→ **Reading text**:

▼▼▼

Share

By Faith Peppers
University of
Georgia

Five University of Georgia faculty members received the
prestigious D.W. Brooks Awards for Excellence Oct. 18 in Athens,
Ga.

The $5,000 annual awards recognize UGA College of Agricultural
and Environmental Sciences educators and researchers who excel
in
teaching, research, extension and public service extension
programs. An award for international agriculture is given in
even-numbered years.

The 2004 winners are Jeffrey
Dorfman
, teaching; Paul
Bertsch
, research; Bill
Hurst
, extension; Debbie
Purvis
, public service extension programs; and Jack
Houston
, international agriculture.

The CAES sponsors the annual lecture and awards in memory of
D.W.
Brooks, founder of Gold Kist, Inc., and Cotton States Mutual
Insurance Companies.

Mark Drabenstott, vice president and director of the Center for
the Study of Rural America at the Federal Reserve Bank of Kansas
City, delivered the 2004 D.W. Brooks Lecture, “The Brave New
World for Land-grant Universities.”

Dorfman,
an outstanding teacher of agricultural and applied economics,
has
received the department’s graduate teaching award in 1991 and
1992 and undergraduate teaching award in 1998, 2001 and 2003.

In 2004, he was presented the Southern Agricultural Economics
Association Distinguished Teaching of a Course Award for his
course, “The Economics of Agricultural Processing and
Marketing.”

This course helps prepare students to work in food industry
jobs.
They learn to apply economic principles to real-world
situations.
The course prepares them to solve economic and management
problems they will likely face in the food industry.

Bertsch
is a professor of soil physical chemistry and mineralogy and
director of the Savannah River Ecology Lab. His research on
aluminum chemistry has improved scientists’ understanding of the
element’s role in soil chemistry and plant and animal
toxicity.

His extensive work on delineating the chemical speciation, or
molecular form of atoms, of environmental contaminants and on
understanding the connection between chemical speciation and the
mobility, bioavailability and toxicity of contaminants is widely
recognized as pioneering.

It has provided the basis of a new research area now generally
known as molecular environmental science.

Hurst,
an extension food scientist, has been a leader in developing
food
safety training and workshop materials for the fresh and
fresh-cut produce industries for more than 20 years.

His work with the Georgia Department of Agriculture and other
entities is recognized nationwide. He developed the Georgia
State
“Fresh Produce Safety Team” and the nation’s first GAPs (Good
Agricultural Practices) short course for the fresh produce
industry.

▲▲▲

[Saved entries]
▼▼▼

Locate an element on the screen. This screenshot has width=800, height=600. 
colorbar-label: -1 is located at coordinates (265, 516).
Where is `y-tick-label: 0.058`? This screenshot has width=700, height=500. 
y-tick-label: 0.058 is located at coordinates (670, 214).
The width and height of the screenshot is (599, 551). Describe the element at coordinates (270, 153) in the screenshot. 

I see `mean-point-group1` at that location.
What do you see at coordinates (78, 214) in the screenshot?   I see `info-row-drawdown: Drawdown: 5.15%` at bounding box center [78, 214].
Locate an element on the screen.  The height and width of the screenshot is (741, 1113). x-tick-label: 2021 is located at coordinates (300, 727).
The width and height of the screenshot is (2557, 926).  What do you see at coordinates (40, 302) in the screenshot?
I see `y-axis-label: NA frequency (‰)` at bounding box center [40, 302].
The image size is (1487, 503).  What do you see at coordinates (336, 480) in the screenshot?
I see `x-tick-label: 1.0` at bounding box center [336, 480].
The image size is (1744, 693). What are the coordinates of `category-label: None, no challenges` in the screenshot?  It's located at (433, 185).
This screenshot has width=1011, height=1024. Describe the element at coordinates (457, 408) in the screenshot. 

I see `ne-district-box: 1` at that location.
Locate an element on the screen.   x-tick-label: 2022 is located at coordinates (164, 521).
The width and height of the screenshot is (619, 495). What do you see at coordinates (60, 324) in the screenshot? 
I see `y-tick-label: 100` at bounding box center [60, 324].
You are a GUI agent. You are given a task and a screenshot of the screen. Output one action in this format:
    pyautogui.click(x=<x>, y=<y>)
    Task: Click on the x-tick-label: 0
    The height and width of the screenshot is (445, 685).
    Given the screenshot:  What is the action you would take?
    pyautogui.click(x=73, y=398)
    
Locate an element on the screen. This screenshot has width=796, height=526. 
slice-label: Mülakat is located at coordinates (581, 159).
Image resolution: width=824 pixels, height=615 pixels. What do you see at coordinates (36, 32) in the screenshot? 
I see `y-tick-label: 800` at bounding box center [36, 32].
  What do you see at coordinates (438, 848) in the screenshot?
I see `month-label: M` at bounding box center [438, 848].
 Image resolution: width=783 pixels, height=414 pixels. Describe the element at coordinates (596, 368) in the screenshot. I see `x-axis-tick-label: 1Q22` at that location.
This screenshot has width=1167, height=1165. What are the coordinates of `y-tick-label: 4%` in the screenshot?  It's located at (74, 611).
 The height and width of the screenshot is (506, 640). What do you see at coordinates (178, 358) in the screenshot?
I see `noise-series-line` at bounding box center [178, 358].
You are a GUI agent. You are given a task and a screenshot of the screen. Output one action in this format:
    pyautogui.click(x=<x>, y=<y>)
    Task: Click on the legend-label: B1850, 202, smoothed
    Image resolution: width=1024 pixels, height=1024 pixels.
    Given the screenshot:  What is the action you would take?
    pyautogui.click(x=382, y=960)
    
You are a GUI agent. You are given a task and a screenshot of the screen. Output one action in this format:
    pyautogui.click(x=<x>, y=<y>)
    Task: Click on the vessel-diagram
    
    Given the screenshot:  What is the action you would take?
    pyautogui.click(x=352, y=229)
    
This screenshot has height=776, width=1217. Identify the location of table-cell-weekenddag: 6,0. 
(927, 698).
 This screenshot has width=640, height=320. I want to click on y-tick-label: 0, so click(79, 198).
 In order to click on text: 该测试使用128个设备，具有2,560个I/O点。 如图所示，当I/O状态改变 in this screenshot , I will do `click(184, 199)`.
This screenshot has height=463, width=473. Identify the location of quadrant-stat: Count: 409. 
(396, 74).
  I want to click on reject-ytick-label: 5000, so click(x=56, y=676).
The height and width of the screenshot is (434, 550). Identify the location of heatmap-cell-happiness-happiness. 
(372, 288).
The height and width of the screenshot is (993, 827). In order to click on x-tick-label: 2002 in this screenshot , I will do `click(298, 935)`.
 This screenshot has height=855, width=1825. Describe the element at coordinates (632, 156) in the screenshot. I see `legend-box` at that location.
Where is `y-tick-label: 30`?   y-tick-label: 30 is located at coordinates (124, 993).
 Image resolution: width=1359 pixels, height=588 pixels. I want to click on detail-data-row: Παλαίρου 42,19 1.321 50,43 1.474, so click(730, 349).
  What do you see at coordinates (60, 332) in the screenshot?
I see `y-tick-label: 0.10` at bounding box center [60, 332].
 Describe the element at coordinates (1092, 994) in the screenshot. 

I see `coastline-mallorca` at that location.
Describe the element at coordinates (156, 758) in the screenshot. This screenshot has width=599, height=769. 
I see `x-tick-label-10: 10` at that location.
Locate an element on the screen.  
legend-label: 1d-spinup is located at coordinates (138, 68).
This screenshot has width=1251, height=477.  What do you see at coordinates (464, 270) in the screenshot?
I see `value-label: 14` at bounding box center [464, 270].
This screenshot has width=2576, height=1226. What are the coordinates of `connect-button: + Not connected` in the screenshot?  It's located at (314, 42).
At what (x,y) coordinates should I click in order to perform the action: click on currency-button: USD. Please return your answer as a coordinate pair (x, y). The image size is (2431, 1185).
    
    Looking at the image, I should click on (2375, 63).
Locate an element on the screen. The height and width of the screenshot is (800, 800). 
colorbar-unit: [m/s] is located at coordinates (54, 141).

▲▲▲

→ **What to do**:
Reproduce, word for word, the stretch of the article on the D.W. Brooks Awards from "His extensive work" through "molecular environmental science.".

→ **Completed exercise**:
His extensive work on delineating the chemical speciation, or
molecular form of atoms, of environmental contaminants and on
understanding the connection between chemical speciation and the
mobility, bioavailability and toxicity of contaminants is widely
recognized as pioneering.

It has provided the basis of a new research area now generally
known as molecular environmental science.